Universal Soldier: The Return

1999, R, 82 min. Directed by Mic Rogers. Starring Karis Bryant, Kiana Tom, Michael Jai White, Heidi Schanz, Jean-Claude Van Damme.

REVIEWED By Russell Smith, Fri., Aug. 27, 1999

For those of you who've been wondering who asked for a sequel to the meatheaded 1992 blastorama, Universal Soldier, the results of my informal market research are in: It's your next-door neighbor, Gunnar. You know, that big, scary Henry Rollins lookalike who enjoys stripping down to camouflage-print gym shorts and pumping iron in his garage while blasting Rammstein at volumes audible within a 10-block radius. With director Rogers delivering even more lead-pumping, head-butting, building-detonating fury than Roland Emmerich's original and wasting even less creative energy on narrative logic and character development, you can bet Gunnar and his tattooed pals are already all over this one like bull mastiffs on bloody steak. They certainly couldn't care less that the most inventive scene here is one that somehow manages to combine naked strippers, kickboxing, guns, motorcycles, and computer hacking. Nor does it matter that Van Damme's already-rudimentary acting and English-language skills seem to be deteriorating with each successive picture. Or that the lame, mindless dialogue makes Wing Commander seem Cukoresque by comparison. Traditional movie standards don't apply here because this isn't a movie in any conventional sense. A closer analogy would be PC-based first-person shooter games like Diablo and Quake, which it resembles right down to the physical settings. (Most of the action takes place inside dark, claustrophobic industrial spaces to the accompaniment of barking, bludgeoning death-metal music.) It's significant that very few of the key characters are even human beings.
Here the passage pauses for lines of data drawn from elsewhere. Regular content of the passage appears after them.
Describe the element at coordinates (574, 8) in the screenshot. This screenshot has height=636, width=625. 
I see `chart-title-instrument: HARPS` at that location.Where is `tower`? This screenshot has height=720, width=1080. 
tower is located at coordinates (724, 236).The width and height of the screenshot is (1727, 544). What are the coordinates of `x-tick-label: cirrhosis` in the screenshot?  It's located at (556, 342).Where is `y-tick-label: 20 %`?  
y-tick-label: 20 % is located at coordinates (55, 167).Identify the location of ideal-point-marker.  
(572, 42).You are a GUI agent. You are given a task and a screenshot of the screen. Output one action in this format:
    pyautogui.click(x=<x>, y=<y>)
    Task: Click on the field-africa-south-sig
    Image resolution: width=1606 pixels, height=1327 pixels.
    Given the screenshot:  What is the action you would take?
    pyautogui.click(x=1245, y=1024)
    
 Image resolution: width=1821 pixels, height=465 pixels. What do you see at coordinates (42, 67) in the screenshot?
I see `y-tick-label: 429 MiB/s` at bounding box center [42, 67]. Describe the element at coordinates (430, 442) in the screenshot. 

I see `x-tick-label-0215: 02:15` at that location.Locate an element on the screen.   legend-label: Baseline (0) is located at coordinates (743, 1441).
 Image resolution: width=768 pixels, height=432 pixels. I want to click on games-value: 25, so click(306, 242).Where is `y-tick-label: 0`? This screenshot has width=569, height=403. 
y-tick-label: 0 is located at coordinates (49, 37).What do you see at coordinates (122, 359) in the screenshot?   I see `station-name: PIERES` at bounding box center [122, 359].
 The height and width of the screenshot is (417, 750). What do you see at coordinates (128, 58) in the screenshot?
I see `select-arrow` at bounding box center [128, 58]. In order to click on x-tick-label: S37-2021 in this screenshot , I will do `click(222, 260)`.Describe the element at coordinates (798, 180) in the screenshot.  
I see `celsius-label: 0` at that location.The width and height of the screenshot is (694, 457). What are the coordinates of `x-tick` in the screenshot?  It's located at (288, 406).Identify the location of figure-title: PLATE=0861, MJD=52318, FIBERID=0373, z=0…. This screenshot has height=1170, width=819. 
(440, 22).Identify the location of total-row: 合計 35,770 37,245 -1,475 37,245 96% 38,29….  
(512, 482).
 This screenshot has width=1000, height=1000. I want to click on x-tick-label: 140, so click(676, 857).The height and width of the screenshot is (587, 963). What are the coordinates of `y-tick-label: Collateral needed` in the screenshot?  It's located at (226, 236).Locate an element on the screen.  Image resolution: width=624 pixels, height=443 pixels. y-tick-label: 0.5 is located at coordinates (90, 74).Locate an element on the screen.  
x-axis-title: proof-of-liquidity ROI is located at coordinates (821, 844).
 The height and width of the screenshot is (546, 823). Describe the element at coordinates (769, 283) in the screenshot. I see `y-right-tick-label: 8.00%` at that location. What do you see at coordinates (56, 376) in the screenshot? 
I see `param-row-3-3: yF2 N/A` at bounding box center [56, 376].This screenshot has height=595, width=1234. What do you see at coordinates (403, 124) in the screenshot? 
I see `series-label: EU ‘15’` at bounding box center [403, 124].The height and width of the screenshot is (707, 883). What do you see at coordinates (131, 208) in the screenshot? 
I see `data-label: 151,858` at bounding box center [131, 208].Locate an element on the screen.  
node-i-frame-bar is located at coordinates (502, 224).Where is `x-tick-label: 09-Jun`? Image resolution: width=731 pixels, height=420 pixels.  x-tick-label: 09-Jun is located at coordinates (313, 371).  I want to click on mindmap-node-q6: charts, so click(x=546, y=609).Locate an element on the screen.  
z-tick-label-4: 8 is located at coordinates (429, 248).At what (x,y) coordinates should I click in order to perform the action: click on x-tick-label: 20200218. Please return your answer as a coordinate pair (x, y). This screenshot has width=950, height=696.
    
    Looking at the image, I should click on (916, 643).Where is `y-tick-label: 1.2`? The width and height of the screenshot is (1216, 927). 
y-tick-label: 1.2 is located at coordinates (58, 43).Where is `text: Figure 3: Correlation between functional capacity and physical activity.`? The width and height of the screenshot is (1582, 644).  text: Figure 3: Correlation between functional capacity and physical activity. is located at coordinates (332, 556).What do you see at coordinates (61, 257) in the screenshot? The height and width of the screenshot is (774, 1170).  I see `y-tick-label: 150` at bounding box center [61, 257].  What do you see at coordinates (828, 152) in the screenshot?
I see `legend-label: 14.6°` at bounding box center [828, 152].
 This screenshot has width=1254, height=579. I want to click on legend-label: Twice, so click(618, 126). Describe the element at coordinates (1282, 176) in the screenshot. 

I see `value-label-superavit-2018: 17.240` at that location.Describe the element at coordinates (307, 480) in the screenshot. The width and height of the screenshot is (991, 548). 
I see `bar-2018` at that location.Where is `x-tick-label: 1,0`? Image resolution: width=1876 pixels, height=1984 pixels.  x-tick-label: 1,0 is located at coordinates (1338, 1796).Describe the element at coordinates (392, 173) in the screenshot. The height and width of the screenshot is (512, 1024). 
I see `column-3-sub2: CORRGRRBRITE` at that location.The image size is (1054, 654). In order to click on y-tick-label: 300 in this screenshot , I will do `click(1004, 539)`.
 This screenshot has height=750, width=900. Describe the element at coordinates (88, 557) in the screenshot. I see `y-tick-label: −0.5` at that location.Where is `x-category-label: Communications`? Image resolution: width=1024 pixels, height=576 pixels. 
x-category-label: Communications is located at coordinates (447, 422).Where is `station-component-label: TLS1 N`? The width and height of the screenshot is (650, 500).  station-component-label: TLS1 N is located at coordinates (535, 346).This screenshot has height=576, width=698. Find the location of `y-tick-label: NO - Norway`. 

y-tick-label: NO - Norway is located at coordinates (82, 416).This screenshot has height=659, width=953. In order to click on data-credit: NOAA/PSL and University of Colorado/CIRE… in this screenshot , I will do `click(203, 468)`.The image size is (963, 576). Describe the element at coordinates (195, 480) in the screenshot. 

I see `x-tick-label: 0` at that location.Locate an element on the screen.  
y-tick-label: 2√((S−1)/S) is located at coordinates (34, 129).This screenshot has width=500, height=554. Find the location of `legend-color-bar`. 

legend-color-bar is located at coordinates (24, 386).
Jean-Claude's main antagonist is a HAL 9000-like military computer who's leading a rebellion of remote-controlled cyborg killing machines played by an assortment of professional wrestlers and bodybuilders. For the targeted audience, this will all be fine and dandy. I could add a few peevish observations about the perpetuation of brain-dead Hollywood traditions in which villainous computers think aloud (both vocally and in onscreen readouts), and display furious streams of nonsense characters to signify that they're losing their silicon marbles, but why belabor the obvious? No one who's planning on seeing this film would care about that stuff, and vice versa. Gunnar, this one's for you, big fella. Enjoy. But remember to check your TEC-9s at the door.